#### ENTRIES PROVIDED
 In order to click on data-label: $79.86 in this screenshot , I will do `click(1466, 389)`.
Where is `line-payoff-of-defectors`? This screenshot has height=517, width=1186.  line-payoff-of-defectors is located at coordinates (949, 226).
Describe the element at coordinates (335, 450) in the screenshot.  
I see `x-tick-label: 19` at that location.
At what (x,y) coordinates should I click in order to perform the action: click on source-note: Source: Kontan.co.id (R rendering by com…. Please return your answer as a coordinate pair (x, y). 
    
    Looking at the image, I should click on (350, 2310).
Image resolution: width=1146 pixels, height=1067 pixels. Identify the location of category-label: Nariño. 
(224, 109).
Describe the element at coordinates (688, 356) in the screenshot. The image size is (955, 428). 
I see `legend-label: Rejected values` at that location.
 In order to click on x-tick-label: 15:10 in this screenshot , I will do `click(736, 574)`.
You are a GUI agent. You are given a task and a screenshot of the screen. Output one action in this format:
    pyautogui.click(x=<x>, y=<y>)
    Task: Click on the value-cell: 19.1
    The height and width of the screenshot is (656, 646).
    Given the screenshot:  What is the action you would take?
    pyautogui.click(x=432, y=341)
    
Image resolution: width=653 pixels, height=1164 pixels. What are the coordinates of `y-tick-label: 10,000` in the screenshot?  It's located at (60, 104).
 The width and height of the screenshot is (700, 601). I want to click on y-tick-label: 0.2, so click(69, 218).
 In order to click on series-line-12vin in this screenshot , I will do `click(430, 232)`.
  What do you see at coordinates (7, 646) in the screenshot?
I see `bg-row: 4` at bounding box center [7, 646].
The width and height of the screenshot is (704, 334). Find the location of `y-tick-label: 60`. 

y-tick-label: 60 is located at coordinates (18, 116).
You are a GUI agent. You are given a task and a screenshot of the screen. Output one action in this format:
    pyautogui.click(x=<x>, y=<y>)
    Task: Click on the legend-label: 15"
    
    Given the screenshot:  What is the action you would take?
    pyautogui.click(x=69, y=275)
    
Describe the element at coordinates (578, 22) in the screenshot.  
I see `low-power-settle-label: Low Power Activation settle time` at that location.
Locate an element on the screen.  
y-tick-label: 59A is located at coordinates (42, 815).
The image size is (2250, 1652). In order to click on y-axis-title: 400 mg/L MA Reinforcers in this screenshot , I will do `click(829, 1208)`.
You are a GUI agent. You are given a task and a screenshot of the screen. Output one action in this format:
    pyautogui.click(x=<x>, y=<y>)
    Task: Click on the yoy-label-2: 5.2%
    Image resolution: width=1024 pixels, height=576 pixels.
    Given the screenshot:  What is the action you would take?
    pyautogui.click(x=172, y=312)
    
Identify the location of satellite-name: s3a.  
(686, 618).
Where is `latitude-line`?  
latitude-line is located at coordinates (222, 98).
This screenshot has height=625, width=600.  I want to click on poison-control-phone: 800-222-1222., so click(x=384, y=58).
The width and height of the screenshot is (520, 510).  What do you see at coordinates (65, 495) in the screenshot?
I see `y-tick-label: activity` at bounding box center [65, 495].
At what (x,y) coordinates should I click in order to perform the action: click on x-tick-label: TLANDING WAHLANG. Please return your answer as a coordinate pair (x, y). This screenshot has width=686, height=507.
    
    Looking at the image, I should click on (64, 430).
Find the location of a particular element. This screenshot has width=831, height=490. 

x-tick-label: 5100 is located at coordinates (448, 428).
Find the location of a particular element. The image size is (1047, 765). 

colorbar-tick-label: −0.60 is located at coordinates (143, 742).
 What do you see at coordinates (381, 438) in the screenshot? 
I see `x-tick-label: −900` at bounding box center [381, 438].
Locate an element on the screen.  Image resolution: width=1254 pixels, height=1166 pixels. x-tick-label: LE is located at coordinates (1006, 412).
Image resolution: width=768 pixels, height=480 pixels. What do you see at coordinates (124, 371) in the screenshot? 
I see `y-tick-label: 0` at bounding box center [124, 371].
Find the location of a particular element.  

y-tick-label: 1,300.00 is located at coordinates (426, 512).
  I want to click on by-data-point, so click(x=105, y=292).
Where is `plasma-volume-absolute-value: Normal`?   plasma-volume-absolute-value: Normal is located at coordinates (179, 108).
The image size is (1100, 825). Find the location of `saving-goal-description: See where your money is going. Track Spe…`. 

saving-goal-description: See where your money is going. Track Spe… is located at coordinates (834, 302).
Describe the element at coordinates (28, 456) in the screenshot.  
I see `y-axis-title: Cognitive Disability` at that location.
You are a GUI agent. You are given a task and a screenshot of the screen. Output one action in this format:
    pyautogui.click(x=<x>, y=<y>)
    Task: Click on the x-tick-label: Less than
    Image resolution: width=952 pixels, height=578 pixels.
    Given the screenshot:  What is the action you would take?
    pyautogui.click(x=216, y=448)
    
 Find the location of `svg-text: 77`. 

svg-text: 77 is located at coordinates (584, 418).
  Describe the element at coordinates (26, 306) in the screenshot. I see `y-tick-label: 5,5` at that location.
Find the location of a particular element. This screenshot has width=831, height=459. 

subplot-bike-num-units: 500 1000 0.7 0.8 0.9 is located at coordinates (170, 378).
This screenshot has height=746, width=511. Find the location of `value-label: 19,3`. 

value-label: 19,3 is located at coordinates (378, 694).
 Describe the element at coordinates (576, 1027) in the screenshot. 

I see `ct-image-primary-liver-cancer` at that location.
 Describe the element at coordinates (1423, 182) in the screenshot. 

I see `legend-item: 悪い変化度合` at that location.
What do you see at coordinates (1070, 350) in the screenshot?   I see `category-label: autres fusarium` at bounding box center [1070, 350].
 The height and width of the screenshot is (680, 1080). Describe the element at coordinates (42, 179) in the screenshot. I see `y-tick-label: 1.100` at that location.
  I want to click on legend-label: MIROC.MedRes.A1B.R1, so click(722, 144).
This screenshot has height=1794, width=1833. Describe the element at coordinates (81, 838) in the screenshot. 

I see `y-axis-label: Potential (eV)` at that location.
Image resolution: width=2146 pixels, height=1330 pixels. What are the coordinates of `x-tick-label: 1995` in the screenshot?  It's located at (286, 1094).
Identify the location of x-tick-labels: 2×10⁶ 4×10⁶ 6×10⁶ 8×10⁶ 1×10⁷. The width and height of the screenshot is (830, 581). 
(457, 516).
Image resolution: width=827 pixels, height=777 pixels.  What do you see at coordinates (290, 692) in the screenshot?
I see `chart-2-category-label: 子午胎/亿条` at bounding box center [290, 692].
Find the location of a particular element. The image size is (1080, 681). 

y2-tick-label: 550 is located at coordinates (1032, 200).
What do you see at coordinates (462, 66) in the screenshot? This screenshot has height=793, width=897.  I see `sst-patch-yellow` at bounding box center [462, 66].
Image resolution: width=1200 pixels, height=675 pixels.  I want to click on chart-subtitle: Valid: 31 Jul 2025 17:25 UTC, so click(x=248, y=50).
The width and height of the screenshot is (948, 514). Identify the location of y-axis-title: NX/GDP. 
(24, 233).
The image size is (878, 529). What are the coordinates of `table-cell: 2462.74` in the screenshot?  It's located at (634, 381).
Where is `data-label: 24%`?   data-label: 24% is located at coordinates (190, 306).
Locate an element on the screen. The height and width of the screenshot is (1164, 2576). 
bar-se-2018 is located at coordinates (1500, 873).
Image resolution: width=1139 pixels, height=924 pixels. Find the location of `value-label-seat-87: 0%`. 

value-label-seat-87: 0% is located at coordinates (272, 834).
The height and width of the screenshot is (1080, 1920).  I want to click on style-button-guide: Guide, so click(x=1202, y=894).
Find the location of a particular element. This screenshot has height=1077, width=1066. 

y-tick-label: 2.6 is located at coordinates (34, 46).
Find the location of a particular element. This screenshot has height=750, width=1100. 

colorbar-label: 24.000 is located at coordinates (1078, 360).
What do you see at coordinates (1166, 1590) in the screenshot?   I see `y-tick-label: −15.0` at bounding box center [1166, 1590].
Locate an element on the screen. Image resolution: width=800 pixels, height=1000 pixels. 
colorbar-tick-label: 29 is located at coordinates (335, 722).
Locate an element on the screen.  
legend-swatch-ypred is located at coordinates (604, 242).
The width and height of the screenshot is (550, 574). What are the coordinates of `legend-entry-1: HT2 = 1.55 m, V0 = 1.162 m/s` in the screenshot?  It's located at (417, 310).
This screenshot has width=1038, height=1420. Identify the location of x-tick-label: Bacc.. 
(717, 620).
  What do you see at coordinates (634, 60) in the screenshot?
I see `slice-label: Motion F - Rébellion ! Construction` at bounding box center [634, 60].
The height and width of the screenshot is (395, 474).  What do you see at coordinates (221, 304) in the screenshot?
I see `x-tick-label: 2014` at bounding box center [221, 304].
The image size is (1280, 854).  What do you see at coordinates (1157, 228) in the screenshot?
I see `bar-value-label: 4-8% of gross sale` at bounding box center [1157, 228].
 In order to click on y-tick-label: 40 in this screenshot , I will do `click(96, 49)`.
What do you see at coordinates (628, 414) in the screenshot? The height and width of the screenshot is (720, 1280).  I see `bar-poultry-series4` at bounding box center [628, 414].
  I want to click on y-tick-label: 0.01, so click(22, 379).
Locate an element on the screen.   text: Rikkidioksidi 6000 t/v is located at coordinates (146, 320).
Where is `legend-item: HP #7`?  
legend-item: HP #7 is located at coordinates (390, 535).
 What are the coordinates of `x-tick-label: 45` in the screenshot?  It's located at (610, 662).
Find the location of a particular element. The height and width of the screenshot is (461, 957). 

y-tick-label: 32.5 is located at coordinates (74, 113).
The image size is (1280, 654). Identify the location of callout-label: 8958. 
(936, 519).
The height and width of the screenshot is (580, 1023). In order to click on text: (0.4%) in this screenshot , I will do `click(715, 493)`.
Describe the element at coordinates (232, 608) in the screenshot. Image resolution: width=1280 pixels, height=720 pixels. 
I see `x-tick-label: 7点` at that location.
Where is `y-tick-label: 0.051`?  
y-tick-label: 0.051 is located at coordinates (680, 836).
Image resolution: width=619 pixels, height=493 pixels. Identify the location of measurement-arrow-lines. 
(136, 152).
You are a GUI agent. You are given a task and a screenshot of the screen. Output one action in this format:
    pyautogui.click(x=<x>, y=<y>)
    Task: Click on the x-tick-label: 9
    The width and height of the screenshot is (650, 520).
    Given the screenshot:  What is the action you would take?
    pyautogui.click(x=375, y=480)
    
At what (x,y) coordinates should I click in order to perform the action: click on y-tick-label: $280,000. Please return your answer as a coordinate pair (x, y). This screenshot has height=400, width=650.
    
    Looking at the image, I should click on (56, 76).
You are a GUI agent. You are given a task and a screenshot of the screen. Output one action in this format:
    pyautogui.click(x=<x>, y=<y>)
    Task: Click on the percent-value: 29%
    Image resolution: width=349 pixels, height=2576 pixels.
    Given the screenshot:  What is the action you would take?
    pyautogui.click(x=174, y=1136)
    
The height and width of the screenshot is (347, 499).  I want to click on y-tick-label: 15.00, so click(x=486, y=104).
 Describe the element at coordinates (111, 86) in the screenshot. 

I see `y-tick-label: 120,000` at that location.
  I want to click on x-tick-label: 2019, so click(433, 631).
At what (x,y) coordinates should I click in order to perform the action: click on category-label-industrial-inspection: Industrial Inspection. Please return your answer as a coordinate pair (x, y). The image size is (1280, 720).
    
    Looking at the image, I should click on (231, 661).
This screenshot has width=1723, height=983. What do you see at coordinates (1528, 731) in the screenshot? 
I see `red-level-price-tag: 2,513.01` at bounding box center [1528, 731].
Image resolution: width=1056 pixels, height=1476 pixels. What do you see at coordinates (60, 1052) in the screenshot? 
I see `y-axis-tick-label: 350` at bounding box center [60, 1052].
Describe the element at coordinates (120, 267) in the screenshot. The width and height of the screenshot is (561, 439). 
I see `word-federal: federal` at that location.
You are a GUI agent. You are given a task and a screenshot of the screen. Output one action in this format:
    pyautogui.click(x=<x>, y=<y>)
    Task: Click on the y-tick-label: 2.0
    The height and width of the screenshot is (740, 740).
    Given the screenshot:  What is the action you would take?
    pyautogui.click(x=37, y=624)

#### WHAT IS REQUIRED
Rewrite the rows starting at the line with "Describe the element at coordinates (688, 356)" and ending at the line with "In order to click on x-tick-label: 15:10", putting "screen capture" in place of "screenshot" and leaving everything else as it is.

#### EXERCISE ANSWER
Describe the element at coordinates (688, 356) in the screen capture. The image size is (955, 428). 
I see `legend-label: Rejected values` at that location.
 In order to click on x-tick-label: 15:10 in this screen capture , I will do `click(736, 574)`.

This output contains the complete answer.